For context, we're using Elasticsearch, Fluentd, and Kibana.
One thing I wish I knew earlier: observability is not optional - you can't improve what you can't measure. Would have saved us a lot of time.
Solid analysis! From our perspective, security considerations. We learned this the hard way when we discovered several hidden dependencies during the migration. Now we always make sure to monitor proactively. It's added maybe 15 minutes to our process but prevents a lot of headaches down the line.
For context, we're using Grafana, Loki, and Tempo.
The end result was 3x increase in deployment frequency.
I'd recommend checking out relevant blog posts for more details.
For context, we're using Datadog, PagerDuty, and Slack.
For context, we're using Istio, Linkerd, and Envoy.
Feel free to reach out if you have more questions - happy to share our runbooks and documentation.
Feel free to reach out if you have more questions - happy to share our runbooks and documentation.
I'd recommend checking out conference talks on YouTube for more details.
Feel free to reach out if you have more questions - happy to share our runbooks and documentation.
For context, we're using Elasticsearch, Fluentd, and Kibana.
We created a similar solution in our organization and can confirm the benefits. One thing we added was compliance scanning in the CI pipeline. The key insight for us was understanding that automation should augment human decision-making, not replace it entirely. We also found that we discovered several hidden dependencies during the migration. Happy to share more details if anyone is interested.
For context, we're using Elasticsearch, Fluentd, and Kibana.
Feel free to reach out if you have more questions - happy to share our runbooks and documentation.
We chose a different path here using Istio, Linkerd, and Envoy. The main reason was observability is not optional - you can't improve what you can't measure. However, I can see how your method would be better for larger teams. Have you considered compliance scanning in the CI pipeline?
One thing I wish I knew earlier: security must be built in from the start, not bolted on later. Would have saved us a lot of time.
I'd recommend checking out relevant blog posts for more details.
Excellent thread! One consideration often overlooked is maintenance burden. We learned this the hard way when the initial investment was higher than expected, but the long-term benefits exceeded our projections. Now we always make sure to test regularly. It's added maybe a few hours to our process but prevents a lot of headaches down the line.
The end result was 40% cost savings on infrastructure.
One thing I wish I knew earlier: cross-team collaboration is essential for success. Would have saved us a lot of time.
Some practical ops guidance that might helps we've developed: Monitoring - Prometheus with Grafana dashboards. Alerting - Opsgenie with escalation policies. Documentation - GitBook for public docs. Training - monthly lunch and learns. These have helped us maintain fast deployments while still moving fast on new features.
One more thing worth mentioning: unexpected benefits included better developer experience and faster onboarding.
For context, we're using Kubernetes, Helm, ArgoCD, and Prometheus.
From a technical standpoint, our implementation.

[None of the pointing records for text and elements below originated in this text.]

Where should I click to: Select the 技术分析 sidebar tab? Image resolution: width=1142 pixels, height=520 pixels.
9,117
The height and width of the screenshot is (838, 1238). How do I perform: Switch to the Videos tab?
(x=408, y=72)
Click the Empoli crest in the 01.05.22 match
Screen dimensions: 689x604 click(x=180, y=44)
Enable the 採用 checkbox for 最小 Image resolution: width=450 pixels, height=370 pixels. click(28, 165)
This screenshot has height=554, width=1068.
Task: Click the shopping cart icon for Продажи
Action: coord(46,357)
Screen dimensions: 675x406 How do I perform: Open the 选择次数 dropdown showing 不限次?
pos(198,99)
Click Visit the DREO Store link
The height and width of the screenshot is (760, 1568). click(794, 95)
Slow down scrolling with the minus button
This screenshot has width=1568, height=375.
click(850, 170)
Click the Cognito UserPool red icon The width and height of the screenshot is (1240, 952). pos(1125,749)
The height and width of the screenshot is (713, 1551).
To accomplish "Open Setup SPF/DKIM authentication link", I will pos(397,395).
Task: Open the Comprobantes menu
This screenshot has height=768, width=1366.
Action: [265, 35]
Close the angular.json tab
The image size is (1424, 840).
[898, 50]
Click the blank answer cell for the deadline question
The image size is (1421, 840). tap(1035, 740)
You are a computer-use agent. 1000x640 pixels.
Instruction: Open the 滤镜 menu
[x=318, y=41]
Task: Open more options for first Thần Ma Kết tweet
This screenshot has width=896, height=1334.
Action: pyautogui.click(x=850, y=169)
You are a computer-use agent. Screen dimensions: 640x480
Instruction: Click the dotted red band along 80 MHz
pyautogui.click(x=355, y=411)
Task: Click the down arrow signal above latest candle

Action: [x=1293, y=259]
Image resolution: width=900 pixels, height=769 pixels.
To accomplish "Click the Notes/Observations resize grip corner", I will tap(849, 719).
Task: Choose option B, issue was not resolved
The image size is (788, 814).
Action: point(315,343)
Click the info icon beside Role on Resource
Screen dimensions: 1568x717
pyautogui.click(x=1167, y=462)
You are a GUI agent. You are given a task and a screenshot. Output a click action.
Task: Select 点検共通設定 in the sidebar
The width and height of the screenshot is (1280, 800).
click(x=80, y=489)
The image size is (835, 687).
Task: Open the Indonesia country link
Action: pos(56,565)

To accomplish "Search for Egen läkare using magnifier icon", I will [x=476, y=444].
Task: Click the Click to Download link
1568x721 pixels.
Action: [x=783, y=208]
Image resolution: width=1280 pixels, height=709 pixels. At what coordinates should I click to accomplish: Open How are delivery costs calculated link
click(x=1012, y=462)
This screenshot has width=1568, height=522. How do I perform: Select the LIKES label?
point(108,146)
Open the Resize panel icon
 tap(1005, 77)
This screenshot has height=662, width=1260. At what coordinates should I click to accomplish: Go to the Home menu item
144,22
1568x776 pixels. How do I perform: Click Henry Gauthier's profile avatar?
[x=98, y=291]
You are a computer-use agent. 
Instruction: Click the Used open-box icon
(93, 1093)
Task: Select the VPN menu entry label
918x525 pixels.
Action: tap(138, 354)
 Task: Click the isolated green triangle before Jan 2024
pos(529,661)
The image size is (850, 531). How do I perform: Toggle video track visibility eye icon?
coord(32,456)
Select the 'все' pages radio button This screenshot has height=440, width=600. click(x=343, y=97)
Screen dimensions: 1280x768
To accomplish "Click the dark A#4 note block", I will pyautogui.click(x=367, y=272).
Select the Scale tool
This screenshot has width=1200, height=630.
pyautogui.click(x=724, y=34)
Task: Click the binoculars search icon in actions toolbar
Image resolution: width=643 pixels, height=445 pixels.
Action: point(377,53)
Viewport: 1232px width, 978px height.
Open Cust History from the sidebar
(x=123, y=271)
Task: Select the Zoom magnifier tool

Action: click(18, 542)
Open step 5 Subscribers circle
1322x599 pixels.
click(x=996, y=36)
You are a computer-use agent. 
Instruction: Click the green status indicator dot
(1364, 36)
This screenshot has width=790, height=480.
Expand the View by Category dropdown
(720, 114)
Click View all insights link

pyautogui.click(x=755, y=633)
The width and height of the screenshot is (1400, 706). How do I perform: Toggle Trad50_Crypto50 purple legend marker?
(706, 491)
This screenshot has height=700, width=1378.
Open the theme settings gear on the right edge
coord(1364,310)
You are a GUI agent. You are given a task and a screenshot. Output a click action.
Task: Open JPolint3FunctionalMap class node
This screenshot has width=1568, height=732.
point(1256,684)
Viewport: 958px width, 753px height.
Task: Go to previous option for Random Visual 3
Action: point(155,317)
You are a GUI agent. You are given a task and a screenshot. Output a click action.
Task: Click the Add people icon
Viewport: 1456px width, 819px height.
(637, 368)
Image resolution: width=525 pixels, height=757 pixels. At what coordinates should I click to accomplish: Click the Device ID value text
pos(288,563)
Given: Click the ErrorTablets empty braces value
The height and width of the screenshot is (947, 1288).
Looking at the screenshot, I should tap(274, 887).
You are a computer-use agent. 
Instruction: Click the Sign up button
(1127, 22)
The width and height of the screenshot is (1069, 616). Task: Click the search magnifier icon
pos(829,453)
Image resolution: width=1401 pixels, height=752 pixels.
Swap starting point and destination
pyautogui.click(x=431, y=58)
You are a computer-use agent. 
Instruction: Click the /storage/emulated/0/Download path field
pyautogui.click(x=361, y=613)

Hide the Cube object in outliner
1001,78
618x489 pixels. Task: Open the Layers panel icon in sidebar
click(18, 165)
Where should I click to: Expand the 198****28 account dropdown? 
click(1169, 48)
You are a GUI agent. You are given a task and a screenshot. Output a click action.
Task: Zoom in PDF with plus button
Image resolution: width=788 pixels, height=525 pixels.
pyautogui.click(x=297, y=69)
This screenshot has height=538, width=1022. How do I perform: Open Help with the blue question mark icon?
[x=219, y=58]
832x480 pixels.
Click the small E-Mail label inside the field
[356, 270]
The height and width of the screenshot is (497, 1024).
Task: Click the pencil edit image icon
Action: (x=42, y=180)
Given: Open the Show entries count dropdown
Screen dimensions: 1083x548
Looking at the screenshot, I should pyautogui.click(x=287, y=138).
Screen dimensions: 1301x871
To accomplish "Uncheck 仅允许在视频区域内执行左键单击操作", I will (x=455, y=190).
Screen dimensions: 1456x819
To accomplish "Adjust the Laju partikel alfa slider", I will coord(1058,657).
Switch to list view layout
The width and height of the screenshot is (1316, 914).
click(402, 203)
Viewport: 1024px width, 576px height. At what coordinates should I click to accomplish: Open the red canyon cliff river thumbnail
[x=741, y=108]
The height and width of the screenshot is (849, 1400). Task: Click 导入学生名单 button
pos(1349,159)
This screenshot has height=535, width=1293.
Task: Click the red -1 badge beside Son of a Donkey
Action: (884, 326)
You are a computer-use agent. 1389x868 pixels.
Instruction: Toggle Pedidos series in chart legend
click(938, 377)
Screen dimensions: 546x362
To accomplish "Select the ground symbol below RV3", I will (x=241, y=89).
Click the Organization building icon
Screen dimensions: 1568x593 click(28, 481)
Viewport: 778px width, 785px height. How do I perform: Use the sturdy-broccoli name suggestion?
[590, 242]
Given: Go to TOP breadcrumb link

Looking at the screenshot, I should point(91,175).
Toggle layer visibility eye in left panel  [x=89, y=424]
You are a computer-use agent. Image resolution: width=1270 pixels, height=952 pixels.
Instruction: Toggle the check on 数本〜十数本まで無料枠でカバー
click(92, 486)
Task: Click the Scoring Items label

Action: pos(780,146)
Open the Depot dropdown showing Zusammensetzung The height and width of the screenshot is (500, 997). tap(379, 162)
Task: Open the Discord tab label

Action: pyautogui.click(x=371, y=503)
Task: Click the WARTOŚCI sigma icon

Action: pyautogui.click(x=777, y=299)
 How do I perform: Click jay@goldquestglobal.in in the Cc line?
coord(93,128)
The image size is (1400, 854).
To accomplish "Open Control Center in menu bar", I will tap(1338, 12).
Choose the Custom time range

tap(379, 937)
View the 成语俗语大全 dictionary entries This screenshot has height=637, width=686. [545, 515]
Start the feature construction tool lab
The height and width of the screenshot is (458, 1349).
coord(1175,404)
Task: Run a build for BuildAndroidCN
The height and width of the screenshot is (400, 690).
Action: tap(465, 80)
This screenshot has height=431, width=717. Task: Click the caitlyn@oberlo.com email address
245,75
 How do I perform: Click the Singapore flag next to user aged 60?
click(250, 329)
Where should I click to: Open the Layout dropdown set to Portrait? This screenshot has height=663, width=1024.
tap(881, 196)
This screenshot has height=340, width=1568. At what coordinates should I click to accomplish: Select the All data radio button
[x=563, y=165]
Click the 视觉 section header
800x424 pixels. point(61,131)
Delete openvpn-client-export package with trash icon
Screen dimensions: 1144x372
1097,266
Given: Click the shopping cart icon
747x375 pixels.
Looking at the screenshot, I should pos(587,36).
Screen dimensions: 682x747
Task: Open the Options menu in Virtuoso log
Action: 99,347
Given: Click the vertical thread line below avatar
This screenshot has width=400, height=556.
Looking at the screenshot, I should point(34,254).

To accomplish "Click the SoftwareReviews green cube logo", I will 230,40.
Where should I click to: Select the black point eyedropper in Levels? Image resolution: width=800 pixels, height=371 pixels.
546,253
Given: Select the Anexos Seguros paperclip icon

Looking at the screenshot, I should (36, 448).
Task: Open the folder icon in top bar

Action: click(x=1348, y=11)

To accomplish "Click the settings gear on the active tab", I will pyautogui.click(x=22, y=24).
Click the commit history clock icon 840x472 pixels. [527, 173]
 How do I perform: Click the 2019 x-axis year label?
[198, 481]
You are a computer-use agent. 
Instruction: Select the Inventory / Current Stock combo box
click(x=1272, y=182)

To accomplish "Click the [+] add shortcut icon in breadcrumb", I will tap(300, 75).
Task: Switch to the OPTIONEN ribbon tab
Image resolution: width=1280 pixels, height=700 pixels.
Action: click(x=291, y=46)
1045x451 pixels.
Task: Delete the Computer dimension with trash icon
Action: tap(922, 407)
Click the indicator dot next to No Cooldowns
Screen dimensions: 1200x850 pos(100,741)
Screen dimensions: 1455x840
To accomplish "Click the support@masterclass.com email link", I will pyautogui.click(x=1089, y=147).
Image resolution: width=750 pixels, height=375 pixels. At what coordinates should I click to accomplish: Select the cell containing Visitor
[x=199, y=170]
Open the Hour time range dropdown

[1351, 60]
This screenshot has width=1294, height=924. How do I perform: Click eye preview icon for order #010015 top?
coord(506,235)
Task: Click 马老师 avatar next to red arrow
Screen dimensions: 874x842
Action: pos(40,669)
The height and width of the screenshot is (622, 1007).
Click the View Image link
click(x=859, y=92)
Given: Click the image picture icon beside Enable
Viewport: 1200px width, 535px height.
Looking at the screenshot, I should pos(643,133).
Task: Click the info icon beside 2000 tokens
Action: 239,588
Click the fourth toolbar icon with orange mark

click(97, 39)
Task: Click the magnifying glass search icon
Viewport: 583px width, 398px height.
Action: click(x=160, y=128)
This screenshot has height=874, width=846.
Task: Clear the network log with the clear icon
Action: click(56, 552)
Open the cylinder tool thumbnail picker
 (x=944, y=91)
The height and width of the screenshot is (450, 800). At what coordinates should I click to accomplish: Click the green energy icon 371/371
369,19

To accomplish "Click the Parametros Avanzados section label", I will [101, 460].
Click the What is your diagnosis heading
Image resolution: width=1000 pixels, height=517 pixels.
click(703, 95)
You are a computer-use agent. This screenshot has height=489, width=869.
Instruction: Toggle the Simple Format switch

Architecture: hybrid cloud setup. Tools used: Jenkins, GitHub Actions, and Docker. Configuration highlights: IaC with Terraform modules. Performance benchmarks showed 50% latency reduction. Security considerations: secrets management with Vault. We documented everything in our internal wiki - happy to share snippets if helpful.
Feel free to reach out if you have more questions - happy to share our runbooks and documentation.
When we break down the technical requirements. First, data residency. Second, monitoring coverage. Third, cost optimization. We spent significant time on monitoring and it was worth it. Code samples available on our GitHub if anyone wants to take a look. Performance testing showed 10x throughput increase.
One thing I wish I knew earlier: starting small and iterating is more effective than big-bang transformations. Would have saved us a lot of time.
The end result was 80% reduction in security vulnerabilities.